Pasukan pemberontak menghujani Polonia dengan mortar di mana beberapa korban berjatuhan, termasuk rombongan Hoegeng. Telepon rumah Hoegeng juga diputus saat itu oleh PRRI.

Saat itu ada anggota polisi yang mendatangi rumah Hoegeng dan menyerahkan baju cokelat berlumuran darah. Sontak Meriyati menangis histeris karena mengira baju itu adalah milik suaminya. Ternyata nama yang terbordir di baju tersebut adalah Sugeng.

Pada bulan Oktober 1959, Hoegeng diperintahkan mengikuti pendidikan Brimob di Porong. Hoegeng dilatih bersama beberapa rekannya. Tak lama pulang dari Porong, ia dimutasi ke Jakarta sebagai Kadit Reskrim Komisariat Daerah Kepolisian Republik Indonesia. Namun, Hoegeng tak pernah secara resmi melakukan serah terima jabatan itu.

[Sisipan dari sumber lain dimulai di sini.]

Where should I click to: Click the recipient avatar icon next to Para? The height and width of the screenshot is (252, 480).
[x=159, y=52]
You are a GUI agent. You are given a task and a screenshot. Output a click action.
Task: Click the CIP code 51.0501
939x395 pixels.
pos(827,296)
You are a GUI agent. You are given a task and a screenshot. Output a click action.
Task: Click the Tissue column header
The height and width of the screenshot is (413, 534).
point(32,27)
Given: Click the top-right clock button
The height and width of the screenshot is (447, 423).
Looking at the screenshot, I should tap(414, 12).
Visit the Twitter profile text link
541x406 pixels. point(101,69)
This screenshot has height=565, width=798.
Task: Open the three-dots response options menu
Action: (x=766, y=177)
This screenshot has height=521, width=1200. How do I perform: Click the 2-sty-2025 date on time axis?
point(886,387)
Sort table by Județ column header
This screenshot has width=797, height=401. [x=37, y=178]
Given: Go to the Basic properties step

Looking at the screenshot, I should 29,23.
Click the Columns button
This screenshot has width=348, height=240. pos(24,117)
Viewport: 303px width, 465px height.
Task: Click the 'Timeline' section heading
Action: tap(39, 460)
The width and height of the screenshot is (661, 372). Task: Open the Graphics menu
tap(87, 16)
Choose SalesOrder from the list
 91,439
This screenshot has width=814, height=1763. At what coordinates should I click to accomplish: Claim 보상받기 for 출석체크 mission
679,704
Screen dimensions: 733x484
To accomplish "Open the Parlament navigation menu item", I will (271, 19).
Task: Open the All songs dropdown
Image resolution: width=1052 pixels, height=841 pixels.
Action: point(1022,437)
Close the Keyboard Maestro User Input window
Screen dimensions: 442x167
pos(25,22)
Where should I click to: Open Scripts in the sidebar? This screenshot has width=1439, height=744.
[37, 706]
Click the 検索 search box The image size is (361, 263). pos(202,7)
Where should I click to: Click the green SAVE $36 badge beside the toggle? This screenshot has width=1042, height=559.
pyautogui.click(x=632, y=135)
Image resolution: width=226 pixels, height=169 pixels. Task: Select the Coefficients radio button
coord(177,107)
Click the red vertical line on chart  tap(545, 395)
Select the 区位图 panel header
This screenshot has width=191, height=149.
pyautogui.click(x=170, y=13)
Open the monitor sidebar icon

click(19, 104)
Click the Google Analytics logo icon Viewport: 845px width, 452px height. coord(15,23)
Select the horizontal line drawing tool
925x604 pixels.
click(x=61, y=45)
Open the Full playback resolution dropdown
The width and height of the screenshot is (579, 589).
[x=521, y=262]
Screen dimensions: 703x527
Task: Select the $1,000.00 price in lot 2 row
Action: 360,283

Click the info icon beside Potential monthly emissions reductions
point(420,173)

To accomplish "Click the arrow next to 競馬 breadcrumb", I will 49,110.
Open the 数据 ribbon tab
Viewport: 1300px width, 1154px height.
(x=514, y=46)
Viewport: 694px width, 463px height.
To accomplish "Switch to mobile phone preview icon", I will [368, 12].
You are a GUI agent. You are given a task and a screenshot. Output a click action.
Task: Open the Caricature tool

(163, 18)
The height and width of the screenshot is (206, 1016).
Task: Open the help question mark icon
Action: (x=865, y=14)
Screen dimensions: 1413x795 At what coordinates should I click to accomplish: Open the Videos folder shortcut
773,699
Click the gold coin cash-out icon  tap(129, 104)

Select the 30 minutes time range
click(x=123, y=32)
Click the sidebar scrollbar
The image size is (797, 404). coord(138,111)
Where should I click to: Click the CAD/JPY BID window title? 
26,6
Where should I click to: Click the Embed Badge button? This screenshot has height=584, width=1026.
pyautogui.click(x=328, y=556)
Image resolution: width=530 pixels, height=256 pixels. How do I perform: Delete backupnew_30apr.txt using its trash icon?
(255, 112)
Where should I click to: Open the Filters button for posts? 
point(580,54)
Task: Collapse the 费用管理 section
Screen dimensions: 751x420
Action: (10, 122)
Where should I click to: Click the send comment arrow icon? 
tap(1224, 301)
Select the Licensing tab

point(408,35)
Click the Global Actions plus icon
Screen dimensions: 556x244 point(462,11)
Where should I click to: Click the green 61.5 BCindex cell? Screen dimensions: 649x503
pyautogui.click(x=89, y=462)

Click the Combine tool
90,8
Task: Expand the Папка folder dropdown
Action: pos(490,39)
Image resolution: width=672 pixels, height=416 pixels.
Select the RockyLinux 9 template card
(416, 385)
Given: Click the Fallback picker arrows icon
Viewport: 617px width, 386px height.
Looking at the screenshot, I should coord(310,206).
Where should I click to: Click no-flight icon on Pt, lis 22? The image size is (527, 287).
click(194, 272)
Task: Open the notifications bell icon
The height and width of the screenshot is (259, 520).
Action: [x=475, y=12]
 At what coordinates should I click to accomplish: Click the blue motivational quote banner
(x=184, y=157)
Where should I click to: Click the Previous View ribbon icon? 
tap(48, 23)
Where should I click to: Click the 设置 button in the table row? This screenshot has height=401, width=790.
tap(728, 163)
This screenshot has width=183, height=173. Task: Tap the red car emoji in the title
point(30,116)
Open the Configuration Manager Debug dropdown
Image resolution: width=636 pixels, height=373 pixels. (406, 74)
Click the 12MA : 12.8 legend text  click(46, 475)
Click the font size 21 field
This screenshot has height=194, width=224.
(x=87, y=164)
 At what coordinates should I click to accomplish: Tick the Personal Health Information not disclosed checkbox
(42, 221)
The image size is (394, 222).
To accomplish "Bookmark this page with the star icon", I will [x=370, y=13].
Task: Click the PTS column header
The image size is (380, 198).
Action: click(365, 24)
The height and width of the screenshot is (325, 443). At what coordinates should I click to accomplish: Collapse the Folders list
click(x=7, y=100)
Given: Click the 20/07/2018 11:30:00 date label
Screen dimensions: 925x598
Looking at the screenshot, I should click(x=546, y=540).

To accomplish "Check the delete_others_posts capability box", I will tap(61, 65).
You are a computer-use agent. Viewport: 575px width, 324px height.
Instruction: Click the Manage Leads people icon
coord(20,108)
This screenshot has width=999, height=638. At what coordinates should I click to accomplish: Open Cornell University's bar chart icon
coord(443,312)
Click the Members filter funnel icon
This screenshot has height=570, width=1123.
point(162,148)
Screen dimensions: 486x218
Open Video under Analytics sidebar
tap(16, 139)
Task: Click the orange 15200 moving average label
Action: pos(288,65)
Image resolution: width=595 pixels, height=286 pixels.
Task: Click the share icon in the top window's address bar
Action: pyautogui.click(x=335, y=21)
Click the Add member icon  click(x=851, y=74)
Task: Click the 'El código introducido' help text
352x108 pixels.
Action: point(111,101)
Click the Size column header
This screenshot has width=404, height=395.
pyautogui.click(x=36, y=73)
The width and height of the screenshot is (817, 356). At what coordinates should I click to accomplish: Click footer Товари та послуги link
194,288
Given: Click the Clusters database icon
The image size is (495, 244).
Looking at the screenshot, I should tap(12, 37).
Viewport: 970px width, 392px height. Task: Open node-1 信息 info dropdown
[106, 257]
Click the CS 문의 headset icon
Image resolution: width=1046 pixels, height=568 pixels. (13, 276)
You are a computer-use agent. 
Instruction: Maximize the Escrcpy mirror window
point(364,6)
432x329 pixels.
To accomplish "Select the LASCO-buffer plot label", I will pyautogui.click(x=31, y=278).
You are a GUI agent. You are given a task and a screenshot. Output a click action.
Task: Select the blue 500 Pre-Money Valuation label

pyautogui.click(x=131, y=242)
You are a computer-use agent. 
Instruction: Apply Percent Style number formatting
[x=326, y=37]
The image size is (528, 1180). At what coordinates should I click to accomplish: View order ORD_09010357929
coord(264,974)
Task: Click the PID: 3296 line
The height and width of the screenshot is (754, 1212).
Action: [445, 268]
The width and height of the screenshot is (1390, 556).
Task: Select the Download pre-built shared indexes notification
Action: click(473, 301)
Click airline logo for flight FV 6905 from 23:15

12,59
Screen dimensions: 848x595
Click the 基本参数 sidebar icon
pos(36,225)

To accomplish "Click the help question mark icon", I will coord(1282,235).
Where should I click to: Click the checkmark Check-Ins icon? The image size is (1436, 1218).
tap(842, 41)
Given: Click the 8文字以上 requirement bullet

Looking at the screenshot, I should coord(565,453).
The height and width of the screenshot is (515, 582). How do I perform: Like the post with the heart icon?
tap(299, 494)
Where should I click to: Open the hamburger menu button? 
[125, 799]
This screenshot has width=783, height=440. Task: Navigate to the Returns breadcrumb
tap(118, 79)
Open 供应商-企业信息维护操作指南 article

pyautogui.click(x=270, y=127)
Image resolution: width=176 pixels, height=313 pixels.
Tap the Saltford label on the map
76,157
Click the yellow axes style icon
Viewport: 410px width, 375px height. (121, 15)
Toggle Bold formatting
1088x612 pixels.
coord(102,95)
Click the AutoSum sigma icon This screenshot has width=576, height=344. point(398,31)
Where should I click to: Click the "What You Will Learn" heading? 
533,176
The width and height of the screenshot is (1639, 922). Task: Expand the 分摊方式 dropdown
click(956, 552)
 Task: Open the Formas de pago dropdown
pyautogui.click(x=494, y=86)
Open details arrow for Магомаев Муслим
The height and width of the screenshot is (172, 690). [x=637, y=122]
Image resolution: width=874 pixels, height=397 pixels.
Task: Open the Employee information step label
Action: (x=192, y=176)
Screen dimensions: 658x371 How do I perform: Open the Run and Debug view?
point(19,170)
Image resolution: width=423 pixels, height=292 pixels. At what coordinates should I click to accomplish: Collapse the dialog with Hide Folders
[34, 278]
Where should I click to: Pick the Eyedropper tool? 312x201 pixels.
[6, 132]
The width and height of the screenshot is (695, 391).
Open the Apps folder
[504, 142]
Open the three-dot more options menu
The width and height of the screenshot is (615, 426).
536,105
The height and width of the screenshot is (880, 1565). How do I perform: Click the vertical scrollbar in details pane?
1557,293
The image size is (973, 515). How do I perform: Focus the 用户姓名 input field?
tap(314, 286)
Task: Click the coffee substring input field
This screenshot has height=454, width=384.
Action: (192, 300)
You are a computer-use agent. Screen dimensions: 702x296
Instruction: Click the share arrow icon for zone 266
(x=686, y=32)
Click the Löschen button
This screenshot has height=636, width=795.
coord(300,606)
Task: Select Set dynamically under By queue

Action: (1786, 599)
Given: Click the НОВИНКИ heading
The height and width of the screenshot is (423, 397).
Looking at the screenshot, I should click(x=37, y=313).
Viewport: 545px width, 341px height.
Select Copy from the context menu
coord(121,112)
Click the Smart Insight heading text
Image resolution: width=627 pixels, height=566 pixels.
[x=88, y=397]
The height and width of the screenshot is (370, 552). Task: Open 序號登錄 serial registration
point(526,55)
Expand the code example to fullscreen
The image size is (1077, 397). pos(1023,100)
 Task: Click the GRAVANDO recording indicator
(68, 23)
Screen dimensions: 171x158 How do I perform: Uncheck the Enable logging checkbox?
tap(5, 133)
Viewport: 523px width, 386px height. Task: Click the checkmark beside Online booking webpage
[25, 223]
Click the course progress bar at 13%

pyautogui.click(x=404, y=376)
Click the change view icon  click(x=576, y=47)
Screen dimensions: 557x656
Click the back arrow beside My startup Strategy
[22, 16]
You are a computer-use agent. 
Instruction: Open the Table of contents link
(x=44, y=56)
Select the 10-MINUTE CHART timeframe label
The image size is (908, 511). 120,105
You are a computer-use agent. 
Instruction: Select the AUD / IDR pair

Meriyati mencari ide untuk mendapatkan uang tambahan. Kemudian ia mendirikan toko bunga yang diberi nama “Leilani” diambil dari bahasa Hawai yang artinya “bunga surga”

“Kami coba di garasi. Saya mencari bloemist yang terkenal. Dengan sangat sangat sederhana, saya mulai toko bunga itu dengan lambat laun menjadi cukup banyak pelanggan,” Kata Meriyati

Pada tahun 1960, Hoegeng dipanggil oleh Menko Keamana Nasional dan ditanya apakah ia bersedia menjabat Kepala Jawatan Imigrasi. Sebab pada saat itu, Imigrasi sudah dikuasi oleh orang-orang Non-Imigrasi. Hoegeng menjawab siap dengan tanggung jawab itu.

Presiden Soekarno menganggap pembentukan Federasi Malaysia (sekarang Malaysia) merupakan ‘boneka Inggris’. Malaysia dianggap merupakan kolonialisme dan imperialisme dalam bentuk baru. Serta dianggap bisa menjadi gangguan keamanan bagi Indonesia.

“Suatu waktu di Imigrasi dilakukan pelatihan untuk ikut sebagai sukarelawan dalam rangka Dwikora selama seminggu di perbatasan Riau. Kami berangkat dengan grup angkatan laut. grup kami kira kira berisi 20 orang. Bahkan kami dilepas oleh Bung Karno. Itu juga suatu pengalaman yang mengesankan bagi saya.” Kisah Meriyati.